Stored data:
=== Section Start ===

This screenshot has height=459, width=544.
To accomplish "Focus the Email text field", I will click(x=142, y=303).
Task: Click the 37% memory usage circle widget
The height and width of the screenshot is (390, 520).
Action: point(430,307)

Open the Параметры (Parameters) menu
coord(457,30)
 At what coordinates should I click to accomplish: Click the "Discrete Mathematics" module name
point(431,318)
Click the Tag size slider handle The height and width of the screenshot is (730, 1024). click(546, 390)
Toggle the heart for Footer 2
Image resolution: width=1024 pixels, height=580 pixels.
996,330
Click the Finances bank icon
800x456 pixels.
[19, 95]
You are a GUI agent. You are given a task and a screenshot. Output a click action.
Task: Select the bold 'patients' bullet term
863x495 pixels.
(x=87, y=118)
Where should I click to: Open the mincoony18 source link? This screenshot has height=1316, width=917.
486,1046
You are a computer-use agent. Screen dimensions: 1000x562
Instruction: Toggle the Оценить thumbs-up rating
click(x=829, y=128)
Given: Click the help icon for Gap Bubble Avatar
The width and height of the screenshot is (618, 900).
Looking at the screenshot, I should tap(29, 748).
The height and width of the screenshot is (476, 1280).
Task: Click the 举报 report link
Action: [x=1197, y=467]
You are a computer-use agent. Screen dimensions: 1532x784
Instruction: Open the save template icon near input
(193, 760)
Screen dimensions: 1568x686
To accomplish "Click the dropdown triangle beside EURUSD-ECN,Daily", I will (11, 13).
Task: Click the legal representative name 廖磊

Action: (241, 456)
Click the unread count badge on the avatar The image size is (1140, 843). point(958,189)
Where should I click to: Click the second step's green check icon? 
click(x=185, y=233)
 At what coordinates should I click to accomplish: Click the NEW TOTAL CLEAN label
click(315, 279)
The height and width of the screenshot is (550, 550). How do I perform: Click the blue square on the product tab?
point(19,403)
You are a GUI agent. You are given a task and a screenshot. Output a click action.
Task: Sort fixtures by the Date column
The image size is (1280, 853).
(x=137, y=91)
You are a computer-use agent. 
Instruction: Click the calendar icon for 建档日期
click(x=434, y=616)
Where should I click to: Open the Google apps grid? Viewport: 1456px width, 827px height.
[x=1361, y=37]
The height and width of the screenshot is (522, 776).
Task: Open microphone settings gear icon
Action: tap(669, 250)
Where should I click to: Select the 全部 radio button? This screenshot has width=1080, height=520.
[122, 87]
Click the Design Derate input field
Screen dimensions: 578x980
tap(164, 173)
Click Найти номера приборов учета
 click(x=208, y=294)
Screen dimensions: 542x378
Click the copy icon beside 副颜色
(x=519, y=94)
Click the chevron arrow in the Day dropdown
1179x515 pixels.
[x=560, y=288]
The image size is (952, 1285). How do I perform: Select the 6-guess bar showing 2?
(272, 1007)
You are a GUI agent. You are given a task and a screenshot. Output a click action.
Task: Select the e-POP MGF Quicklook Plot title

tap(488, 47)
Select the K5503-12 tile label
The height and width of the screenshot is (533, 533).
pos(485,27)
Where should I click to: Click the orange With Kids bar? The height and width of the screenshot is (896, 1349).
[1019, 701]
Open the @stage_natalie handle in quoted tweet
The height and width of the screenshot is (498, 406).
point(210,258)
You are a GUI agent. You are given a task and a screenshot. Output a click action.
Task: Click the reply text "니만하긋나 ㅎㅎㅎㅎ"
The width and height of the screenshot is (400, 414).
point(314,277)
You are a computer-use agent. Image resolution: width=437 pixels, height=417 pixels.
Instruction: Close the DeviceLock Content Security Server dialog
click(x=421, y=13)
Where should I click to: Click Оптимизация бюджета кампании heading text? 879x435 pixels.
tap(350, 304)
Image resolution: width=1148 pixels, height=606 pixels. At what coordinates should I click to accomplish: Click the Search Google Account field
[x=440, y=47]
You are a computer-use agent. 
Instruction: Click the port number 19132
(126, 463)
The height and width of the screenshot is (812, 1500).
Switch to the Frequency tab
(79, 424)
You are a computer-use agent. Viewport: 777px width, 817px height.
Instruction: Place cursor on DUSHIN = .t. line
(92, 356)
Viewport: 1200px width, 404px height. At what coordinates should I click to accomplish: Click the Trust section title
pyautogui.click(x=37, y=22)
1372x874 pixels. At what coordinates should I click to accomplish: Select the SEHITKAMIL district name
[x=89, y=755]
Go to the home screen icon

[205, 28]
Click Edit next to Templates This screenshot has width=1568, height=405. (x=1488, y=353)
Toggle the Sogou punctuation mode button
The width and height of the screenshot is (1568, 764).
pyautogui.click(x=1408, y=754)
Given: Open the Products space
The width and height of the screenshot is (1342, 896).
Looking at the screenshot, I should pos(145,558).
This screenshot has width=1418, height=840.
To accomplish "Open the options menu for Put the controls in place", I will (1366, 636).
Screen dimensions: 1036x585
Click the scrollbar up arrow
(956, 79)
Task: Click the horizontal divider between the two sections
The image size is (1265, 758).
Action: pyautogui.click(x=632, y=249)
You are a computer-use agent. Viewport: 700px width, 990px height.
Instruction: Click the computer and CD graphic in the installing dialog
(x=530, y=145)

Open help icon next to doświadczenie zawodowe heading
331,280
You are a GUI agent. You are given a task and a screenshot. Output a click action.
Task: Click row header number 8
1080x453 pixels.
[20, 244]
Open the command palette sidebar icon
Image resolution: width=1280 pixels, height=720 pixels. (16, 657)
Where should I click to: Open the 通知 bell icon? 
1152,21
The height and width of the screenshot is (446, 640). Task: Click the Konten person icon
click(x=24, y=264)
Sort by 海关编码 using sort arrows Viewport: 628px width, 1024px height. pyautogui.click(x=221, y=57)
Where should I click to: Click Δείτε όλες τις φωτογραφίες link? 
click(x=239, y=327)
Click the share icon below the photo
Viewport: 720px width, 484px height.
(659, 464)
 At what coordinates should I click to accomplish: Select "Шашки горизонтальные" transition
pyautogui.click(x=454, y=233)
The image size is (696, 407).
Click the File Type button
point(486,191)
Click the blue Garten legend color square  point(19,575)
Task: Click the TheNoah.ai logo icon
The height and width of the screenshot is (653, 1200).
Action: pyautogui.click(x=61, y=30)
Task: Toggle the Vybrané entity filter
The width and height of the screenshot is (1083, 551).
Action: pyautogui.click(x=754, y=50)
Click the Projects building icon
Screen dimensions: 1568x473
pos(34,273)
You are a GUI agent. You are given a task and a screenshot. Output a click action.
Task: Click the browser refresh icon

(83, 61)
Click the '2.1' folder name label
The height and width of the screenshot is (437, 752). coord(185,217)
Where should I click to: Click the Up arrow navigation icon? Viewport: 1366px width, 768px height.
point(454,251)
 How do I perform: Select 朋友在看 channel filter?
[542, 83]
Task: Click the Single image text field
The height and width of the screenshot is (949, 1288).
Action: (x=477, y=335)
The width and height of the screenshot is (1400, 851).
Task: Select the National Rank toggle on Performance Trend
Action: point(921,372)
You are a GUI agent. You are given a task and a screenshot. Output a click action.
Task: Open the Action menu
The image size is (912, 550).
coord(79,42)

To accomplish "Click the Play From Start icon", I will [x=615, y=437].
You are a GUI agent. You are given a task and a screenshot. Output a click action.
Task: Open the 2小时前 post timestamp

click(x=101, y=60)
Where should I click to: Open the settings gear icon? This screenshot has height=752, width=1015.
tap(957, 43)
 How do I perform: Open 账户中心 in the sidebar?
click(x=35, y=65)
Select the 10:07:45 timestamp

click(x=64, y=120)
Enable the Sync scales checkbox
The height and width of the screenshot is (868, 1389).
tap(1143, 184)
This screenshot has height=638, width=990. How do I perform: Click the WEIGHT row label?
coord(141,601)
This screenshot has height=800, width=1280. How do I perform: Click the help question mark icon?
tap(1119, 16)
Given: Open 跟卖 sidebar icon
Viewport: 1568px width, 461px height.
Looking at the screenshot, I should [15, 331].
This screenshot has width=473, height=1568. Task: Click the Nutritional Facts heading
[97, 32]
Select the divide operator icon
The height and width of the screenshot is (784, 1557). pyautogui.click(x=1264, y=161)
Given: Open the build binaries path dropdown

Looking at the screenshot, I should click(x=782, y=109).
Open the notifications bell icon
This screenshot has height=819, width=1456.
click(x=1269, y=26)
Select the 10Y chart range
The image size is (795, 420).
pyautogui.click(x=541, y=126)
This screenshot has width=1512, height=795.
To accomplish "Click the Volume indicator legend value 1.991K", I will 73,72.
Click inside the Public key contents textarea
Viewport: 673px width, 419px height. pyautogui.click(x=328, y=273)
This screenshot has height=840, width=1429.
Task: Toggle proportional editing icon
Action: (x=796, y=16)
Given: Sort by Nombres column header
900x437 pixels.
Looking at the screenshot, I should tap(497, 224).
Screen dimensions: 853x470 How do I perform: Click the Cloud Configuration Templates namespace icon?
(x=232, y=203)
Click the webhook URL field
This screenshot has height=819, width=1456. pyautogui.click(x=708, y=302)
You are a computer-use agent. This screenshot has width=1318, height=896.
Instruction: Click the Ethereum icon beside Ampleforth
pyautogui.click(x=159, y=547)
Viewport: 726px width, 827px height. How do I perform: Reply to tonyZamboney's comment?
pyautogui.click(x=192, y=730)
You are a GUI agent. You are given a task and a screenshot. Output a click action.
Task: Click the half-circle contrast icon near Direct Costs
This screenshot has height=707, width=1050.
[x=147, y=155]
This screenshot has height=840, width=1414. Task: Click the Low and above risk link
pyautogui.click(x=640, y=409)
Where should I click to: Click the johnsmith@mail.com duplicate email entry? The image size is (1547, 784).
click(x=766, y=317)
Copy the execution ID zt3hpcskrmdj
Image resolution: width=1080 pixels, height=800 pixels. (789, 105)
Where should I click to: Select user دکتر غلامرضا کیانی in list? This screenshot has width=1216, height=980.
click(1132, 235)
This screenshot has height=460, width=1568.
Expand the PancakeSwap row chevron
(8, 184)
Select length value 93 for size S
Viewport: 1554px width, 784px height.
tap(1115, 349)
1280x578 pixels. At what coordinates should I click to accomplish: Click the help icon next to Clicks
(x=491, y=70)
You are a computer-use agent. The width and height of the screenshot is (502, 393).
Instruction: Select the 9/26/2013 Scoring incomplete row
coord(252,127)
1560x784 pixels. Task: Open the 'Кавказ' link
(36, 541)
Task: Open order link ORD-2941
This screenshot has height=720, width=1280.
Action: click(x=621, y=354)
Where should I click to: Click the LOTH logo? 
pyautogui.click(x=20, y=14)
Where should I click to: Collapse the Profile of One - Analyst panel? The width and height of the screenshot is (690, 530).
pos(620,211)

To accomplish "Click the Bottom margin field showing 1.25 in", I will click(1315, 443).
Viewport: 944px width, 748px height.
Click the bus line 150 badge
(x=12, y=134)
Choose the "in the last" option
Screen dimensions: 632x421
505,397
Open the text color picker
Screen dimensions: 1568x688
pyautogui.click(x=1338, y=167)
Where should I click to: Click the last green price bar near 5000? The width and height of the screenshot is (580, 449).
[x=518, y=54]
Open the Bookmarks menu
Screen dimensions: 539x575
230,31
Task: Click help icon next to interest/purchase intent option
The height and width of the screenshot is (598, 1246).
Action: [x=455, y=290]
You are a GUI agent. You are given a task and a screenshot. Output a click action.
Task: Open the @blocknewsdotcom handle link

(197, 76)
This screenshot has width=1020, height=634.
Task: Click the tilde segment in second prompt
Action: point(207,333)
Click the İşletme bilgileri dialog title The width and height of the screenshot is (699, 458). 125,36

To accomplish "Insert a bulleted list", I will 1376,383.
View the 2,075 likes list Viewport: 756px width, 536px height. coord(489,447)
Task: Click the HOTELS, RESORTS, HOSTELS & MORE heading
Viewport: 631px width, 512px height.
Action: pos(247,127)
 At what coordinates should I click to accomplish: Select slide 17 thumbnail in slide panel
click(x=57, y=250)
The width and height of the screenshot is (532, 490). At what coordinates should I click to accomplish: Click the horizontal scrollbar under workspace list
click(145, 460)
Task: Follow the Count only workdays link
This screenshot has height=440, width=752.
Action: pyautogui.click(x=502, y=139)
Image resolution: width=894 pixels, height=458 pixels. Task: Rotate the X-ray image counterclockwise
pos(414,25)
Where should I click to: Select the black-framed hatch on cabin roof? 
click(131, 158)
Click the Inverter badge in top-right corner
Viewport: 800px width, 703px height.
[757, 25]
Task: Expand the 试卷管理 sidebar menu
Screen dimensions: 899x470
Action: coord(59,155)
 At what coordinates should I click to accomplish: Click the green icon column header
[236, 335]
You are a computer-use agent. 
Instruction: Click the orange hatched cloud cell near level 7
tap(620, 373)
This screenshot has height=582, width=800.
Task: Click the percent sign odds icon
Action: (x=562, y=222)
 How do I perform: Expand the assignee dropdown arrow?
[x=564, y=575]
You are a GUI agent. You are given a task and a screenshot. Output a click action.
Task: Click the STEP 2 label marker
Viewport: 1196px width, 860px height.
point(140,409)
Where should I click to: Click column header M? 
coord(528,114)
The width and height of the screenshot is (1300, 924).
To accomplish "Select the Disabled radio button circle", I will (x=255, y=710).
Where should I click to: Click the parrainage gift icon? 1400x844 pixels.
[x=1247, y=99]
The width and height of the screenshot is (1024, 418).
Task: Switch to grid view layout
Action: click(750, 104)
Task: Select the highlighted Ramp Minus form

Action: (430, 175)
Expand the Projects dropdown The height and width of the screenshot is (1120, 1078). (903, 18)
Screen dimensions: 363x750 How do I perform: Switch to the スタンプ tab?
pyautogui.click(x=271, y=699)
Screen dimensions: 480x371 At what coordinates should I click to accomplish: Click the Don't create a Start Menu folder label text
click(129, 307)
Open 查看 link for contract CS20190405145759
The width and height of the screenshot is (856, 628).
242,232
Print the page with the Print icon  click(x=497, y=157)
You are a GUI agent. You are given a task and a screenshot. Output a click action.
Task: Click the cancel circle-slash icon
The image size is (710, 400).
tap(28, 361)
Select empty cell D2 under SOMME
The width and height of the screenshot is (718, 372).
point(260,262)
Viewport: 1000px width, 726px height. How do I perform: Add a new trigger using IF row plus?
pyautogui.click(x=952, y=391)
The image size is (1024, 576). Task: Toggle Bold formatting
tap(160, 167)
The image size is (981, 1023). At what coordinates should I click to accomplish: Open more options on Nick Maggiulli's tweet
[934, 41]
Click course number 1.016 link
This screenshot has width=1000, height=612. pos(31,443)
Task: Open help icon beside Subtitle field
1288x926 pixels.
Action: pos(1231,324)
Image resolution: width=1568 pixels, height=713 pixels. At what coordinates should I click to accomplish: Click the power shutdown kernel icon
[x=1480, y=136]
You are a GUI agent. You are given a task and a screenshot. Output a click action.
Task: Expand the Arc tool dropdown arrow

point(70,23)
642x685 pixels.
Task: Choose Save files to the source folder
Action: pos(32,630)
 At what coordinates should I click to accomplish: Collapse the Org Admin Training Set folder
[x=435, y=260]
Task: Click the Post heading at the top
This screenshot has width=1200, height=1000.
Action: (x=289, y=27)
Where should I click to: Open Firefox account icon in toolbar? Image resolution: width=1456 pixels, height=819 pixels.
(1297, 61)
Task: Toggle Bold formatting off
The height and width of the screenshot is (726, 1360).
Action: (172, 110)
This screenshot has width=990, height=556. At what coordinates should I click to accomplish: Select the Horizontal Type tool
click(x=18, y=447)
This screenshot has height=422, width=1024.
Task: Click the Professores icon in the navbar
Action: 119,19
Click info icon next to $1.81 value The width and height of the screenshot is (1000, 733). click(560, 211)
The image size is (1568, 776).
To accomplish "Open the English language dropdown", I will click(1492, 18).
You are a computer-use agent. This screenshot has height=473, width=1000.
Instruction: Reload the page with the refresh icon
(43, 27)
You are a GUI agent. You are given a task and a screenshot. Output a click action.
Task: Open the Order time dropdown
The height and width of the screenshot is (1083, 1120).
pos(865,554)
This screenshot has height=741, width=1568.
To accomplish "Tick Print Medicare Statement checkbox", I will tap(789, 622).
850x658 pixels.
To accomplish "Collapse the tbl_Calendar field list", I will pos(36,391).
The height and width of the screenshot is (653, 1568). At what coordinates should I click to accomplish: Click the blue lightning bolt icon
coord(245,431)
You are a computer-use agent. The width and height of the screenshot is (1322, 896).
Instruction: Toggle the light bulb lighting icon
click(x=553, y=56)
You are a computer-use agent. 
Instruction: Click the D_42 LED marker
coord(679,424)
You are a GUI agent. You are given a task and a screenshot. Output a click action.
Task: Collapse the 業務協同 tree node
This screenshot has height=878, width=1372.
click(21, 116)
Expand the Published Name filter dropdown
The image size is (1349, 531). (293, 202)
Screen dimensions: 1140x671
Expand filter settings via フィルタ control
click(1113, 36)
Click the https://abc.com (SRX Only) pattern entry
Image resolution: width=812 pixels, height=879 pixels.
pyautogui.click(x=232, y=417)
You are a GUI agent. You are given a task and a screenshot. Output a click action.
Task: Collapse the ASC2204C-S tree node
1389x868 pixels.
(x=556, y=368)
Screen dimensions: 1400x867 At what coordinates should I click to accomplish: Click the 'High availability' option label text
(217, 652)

=== Section End ===

- WHAT IS NEEDED -
When a line of the records holds the word "circle", copy that line.

- ANSWER TO THIS EXERCISE -
Task: Click the 37% memory usage circle widget
Task: Click the half-circle contrast icon near Direct Costs
To accomplish "Select the Disabled radio button circle", I will (x=255, y=710).
Task: Click the cancel circle-slash icon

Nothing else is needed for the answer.